Across all the entries below, how many lines contain the string "page"? The number by itself is the answer.

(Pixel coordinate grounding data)
□ □ □ □
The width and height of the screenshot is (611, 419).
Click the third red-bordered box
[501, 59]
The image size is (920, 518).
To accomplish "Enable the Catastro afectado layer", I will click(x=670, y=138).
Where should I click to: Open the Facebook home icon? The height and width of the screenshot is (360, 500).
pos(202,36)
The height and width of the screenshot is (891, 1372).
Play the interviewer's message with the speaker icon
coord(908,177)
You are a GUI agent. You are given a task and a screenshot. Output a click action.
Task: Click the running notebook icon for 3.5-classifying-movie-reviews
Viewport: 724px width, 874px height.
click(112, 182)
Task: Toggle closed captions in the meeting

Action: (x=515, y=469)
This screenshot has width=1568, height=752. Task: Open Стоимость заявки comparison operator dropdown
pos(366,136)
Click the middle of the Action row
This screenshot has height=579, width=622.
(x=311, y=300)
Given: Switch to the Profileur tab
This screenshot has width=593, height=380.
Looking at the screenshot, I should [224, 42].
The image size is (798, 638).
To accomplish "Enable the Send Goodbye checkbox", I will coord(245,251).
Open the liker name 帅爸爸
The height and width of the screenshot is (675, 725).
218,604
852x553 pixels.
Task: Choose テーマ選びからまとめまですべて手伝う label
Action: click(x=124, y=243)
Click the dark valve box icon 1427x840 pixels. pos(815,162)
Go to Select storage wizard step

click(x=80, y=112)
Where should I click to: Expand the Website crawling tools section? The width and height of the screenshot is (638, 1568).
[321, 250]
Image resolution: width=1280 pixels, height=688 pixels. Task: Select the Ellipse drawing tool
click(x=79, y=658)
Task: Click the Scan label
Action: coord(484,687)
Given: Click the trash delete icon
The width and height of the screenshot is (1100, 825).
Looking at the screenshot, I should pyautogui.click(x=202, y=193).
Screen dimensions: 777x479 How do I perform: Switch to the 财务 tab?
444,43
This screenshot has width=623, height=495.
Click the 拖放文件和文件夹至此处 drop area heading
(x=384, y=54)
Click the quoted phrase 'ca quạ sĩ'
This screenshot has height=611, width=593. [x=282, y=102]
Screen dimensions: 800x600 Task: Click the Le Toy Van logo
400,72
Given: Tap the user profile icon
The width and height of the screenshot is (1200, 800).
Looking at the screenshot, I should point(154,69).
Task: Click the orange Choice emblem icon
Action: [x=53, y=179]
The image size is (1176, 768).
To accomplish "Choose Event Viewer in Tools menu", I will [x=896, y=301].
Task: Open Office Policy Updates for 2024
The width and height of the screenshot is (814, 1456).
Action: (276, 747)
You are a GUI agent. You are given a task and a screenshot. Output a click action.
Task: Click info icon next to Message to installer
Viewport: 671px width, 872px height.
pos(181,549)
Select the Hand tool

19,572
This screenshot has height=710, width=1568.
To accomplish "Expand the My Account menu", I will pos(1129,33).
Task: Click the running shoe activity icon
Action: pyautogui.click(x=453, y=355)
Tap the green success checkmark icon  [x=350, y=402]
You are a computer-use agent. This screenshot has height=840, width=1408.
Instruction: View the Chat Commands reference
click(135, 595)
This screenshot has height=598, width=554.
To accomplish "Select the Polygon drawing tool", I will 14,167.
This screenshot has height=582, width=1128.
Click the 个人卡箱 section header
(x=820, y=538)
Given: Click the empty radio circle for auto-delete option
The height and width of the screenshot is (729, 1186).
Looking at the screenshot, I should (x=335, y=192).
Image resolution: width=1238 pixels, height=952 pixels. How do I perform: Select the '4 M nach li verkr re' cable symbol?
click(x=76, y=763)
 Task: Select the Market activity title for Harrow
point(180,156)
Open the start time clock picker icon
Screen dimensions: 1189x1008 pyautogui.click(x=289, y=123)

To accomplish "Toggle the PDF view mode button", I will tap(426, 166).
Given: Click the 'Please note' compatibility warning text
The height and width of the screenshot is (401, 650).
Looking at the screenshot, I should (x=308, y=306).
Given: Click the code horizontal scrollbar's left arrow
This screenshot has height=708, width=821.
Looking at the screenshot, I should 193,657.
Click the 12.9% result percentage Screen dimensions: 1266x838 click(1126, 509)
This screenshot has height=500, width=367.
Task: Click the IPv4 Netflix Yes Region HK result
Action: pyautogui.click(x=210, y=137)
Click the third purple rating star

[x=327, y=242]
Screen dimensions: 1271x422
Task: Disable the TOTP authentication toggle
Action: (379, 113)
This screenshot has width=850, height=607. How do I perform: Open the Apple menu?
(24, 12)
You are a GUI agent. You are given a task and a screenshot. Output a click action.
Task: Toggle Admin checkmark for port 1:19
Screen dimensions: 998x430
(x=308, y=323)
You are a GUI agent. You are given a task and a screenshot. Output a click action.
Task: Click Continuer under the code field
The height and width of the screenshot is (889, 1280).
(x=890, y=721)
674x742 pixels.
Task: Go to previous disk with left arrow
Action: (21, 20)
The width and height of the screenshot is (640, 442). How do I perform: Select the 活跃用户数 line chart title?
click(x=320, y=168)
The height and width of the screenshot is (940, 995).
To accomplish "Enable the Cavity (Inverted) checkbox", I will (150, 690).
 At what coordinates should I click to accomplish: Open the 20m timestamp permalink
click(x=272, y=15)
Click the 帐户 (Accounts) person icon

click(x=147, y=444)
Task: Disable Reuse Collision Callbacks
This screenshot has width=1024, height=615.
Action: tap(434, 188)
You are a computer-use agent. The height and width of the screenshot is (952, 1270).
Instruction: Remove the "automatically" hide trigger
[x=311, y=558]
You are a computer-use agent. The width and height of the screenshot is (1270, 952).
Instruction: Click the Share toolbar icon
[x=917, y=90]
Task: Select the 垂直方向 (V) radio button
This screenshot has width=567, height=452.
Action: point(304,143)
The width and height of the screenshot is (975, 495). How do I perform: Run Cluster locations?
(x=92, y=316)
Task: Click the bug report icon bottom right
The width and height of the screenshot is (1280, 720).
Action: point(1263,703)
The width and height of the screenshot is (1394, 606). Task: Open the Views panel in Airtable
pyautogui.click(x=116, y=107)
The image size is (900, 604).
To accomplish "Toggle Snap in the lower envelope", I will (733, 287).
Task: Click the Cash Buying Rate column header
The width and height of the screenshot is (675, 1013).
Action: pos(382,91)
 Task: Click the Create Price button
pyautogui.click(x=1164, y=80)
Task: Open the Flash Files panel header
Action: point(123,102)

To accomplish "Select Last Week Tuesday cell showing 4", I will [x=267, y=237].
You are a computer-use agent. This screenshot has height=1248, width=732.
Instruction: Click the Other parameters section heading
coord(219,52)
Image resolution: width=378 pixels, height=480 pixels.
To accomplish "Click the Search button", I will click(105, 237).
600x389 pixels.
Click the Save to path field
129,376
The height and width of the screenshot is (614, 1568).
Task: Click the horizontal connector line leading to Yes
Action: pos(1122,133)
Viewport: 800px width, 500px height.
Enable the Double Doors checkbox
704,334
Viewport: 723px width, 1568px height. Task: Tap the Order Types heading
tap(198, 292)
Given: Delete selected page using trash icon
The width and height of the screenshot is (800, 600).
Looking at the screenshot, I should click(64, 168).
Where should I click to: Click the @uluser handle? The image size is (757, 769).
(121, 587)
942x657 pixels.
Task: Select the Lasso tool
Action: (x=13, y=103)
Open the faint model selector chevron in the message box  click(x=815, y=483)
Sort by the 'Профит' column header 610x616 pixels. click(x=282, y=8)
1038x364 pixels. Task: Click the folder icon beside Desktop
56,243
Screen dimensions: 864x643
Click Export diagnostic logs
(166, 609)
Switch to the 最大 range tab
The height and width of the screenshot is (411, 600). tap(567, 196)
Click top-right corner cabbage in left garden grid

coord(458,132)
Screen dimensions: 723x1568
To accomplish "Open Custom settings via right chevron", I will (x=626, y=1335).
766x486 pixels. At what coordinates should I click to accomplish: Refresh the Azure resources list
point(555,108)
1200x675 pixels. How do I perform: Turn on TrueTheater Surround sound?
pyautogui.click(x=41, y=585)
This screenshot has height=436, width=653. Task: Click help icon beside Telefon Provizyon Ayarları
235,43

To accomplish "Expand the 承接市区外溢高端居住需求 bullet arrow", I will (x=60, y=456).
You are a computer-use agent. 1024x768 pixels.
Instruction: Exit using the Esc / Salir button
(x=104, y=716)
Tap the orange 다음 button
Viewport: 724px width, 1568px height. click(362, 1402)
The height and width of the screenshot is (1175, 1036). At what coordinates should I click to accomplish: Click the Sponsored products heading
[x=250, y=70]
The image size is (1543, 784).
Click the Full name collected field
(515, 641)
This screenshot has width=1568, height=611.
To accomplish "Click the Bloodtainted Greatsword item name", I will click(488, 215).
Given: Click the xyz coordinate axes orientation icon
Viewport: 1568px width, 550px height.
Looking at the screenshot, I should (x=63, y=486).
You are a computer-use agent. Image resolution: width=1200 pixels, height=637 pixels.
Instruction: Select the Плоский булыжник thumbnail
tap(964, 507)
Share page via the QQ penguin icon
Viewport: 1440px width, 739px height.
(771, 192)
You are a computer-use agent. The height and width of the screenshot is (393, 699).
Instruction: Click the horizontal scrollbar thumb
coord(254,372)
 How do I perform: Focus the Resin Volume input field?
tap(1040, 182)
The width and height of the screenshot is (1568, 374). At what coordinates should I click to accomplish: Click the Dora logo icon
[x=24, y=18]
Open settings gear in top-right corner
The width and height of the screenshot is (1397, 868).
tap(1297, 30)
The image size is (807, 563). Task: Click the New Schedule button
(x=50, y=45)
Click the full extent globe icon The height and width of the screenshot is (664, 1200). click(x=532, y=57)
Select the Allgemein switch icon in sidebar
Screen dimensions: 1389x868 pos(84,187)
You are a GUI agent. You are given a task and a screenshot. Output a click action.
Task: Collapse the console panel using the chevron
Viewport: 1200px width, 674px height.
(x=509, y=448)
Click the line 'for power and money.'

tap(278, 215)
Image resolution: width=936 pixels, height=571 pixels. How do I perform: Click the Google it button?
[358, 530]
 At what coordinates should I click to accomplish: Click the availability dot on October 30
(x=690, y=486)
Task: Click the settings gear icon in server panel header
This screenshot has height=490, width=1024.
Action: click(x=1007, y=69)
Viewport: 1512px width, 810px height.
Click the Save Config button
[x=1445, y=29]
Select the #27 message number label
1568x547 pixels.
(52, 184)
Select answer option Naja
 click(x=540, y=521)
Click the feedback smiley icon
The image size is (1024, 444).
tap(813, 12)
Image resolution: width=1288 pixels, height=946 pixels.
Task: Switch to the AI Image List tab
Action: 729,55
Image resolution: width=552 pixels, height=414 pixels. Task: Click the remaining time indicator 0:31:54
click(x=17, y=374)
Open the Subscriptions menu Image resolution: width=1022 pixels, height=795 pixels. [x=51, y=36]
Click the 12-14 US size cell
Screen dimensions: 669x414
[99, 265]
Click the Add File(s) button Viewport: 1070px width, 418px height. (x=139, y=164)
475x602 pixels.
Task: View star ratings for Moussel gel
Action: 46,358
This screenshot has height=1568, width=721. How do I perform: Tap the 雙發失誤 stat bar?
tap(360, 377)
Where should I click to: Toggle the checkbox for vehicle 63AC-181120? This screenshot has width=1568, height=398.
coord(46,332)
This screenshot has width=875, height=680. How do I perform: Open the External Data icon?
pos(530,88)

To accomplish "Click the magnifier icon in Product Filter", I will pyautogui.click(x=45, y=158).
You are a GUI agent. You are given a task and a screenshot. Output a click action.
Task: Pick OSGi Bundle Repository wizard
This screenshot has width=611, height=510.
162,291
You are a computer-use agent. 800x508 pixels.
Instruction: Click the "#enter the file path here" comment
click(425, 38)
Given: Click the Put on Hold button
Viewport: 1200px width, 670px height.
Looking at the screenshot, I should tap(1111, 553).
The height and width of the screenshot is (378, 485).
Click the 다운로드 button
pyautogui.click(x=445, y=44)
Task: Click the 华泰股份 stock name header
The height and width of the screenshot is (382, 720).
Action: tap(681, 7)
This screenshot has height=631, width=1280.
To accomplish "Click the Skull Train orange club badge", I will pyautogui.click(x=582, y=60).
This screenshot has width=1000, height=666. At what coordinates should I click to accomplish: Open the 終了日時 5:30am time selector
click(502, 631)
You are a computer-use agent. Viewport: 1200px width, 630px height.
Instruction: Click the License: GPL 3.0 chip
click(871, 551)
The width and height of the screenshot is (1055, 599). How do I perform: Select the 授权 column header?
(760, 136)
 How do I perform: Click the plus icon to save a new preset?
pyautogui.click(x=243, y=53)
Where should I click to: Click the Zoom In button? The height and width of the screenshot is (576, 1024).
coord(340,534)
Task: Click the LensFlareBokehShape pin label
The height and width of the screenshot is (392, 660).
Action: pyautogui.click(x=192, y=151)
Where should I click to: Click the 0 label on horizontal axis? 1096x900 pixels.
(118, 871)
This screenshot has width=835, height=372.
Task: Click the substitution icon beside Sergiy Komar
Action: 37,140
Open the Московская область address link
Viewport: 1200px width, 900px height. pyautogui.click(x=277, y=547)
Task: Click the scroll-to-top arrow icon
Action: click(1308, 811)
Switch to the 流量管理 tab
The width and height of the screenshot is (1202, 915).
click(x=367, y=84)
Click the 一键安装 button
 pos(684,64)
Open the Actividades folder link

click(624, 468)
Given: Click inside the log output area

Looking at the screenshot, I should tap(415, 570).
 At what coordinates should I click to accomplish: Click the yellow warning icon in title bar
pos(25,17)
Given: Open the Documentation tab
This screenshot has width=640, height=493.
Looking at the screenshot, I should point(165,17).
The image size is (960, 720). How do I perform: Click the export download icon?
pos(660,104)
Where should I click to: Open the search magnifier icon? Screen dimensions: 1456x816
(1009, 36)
□ □ □ □
YOUR SOLUTION
2